1. As the name implies, a shapeshifter is a character who is not what he or she appears to be, either to the hero, the reader, or both.

2. Shapeshifting may be a literal part of the character. Obvious examples would be vampires, werewolves, magicians and wizards. The Harry Potter universe has several shapeshifting characters, including Professor McGonagall, Remus Lupin, and Sirius Black. Dr. Jekyll from Robert Louis Stevenson’s story The Strange Case of Dr. Jekyll and Mr. Hyde changes himself into a psychopath by taking a potion he invented.

3. The way to differentiate the shapeshifter from the trickter and fool archetypes: tricksters are up-front about what they are, and fools are usually oblivious to what they are. Shapeshifters are generally aware they are pretending to be something they’re not, and are careful to conceal it from the hero/other characters.

4. Shapeshifters may be antagonistic or benevolent. Someone who may appear to be a villain may actually turn out to be an ally. An ally may eventually reveal themselves as an antagonist.

5. It is not unusual for shapeshifters to switch allegiance multiple times during a story. An example would be Varys from George R.R. Martin’s A Song of Ice and Fire series (Game of Thrones, to TV viewers). Varys declares his interests align with what’s good for the realm at any given moment.
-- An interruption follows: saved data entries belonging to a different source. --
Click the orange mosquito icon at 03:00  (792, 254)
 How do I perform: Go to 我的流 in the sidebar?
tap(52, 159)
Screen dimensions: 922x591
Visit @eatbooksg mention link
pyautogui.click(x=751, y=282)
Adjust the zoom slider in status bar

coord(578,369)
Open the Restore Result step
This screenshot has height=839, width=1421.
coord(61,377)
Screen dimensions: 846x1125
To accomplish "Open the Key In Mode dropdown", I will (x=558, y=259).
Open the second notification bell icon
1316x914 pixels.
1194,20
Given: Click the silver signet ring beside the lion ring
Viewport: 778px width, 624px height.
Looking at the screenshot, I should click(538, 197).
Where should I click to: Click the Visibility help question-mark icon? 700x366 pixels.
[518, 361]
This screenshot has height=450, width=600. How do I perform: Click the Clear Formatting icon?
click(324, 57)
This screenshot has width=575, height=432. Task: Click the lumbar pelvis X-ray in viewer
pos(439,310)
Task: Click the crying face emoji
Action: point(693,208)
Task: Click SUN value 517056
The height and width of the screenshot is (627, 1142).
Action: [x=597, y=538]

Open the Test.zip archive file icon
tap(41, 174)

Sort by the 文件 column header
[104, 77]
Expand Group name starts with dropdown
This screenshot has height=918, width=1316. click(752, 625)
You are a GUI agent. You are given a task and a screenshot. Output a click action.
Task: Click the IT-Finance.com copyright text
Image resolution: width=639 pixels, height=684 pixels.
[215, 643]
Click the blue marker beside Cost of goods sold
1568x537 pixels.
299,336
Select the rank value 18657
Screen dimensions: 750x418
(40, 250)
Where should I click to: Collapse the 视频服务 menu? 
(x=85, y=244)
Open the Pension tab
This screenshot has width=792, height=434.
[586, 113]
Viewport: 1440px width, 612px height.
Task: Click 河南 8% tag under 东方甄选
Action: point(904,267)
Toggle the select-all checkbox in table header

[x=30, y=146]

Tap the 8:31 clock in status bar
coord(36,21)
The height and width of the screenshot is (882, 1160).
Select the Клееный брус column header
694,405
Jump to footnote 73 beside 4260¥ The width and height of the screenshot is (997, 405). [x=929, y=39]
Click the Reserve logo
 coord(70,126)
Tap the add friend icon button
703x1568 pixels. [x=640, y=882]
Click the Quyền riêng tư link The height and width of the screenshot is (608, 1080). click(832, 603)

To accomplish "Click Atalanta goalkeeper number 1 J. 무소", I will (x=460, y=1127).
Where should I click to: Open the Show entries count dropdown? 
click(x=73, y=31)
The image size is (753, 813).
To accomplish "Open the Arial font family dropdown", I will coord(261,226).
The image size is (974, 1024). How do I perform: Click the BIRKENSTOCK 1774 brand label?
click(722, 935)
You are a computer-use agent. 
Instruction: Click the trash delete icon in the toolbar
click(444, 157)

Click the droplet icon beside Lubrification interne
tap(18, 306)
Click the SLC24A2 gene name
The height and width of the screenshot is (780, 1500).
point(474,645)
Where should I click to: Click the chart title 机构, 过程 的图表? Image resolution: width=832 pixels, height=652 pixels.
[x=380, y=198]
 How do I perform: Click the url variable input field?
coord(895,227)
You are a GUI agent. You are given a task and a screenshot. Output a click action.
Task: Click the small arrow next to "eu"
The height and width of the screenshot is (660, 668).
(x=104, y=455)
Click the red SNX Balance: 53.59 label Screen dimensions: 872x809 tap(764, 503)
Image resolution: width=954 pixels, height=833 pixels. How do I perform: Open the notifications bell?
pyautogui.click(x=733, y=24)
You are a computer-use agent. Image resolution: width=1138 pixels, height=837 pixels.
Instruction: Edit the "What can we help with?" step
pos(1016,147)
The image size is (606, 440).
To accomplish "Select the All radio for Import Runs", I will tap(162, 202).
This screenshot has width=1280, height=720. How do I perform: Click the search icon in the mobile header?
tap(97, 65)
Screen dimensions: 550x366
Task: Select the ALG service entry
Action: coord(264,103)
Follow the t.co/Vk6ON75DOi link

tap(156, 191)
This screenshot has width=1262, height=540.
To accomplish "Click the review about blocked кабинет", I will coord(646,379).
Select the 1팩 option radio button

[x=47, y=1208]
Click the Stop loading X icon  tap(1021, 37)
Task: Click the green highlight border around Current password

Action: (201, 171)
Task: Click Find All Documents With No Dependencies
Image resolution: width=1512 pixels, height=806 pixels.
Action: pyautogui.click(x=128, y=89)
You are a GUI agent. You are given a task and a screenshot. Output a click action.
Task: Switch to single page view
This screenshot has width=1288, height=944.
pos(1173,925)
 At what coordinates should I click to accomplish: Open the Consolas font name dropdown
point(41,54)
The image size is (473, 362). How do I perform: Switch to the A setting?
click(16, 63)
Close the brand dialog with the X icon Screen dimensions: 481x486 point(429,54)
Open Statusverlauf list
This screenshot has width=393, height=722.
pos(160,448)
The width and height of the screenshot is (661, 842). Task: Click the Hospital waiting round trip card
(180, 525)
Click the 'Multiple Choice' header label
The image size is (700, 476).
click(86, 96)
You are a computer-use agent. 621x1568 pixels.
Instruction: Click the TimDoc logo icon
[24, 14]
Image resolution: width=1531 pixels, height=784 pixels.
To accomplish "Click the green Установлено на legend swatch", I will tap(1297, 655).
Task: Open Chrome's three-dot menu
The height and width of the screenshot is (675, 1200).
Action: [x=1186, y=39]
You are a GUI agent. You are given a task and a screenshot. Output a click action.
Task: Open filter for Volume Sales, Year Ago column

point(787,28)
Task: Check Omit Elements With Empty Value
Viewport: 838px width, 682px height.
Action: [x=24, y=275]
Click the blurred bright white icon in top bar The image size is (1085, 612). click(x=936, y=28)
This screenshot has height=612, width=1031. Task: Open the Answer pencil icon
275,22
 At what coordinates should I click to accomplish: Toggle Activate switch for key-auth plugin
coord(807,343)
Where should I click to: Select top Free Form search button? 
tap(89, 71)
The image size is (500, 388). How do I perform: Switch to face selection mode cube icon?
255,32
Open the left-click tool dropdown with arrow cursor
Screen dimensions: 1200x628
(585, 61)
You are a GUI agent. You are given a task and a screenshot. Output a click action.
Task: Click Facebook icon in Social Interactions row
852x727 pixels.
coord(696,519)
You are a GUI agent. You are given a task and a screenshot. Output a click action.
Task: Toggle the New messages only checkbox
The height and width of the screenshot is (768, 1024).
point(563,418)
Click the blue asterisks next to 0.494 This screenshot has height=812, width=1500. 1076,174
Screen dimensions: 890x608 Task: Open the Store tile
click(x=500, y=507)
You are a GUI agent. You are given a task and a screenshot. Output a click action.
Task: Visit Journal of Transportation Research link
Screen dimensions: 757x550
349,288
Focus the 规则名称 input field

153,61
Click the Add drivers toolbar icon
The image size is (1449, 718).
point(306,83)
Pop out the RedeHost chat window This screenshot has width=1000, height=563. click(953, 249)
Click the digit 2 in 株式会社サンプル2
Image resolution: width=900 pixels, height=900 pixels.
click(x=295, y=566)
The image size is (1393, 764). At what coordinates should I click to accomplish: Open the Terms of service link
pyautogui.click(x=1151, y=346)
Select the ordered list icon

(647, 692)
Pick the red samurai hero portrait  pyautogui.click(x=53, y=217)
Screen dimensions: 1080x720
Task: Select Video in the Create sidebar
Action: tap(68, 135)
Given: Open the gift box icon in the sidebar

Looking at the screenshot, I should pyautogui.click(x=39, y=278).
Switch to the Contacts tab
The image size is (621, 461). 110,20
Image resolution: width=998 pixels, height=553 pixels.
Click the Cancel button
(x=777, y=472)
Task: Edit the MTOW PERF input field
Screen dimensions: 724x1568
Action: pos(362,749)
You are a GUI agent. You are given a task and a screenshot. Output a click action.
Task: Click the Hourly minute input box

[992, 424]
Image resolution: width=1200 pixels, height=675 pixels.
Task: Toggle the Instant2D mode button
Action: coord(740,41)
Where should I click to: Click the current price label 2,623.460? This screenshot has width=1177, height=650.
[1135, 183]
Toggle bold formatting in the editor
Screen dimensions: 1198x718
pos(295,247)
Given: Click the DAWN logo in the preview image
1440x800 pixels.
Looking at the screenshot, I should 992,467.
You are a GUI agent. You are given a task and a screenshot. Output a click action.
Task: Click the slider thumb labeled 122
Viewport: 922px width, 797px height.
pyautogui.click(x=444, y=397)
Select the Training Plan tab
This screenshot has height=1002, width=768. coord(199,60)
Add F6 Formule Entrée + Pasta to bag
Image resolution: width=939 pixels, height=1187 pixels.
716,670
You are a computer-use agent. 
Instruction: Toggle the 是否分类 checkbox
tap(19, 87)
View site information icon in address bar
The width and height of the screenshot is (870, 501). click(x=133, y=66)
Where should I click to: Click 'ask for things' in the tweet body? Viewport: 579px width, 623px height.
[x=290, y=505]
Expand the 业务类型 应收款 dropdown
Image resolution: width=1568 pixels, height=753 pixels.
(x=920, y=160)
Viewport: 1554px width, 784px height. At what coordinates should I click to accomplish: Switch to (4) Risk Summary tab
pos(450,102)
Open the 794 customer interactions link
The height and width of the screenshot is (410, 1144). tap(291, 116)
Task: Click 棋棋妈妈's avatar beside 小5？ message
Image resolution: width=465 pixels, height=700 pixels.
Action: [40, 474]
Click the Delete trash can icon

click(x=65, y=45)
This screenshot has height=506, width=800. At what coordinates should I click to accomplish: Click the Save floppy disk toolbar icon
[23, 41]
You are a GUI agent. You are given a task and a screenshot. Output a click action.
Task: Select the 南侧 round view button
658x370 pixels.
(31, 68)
Petyr Baelish from the same series is a schemer who changes sides several times, though his motives are always entirely selfish. Margaery Tyrell is yet another shapeshifting character from the series, who switches allegiances to whichever character(s) she thinks can make her Queen.

The TV series Lost also had several shapeshifter characters. Juliet seemed to be a malevolent character on the side of the “Others,” but turned out to hate the people who persuaded her to come to the island. In Ben Linus’ first appearance, he “shapeshifted” into a different person, Henry Gale, to infiltrate the main characters’ encampment. Over the course of the series, characters, as well as viewers, would go from hating, to liking, to feeling sympathy, then back to hating him. In the end, it turned out he did everything he did because he believed he was protecting the island.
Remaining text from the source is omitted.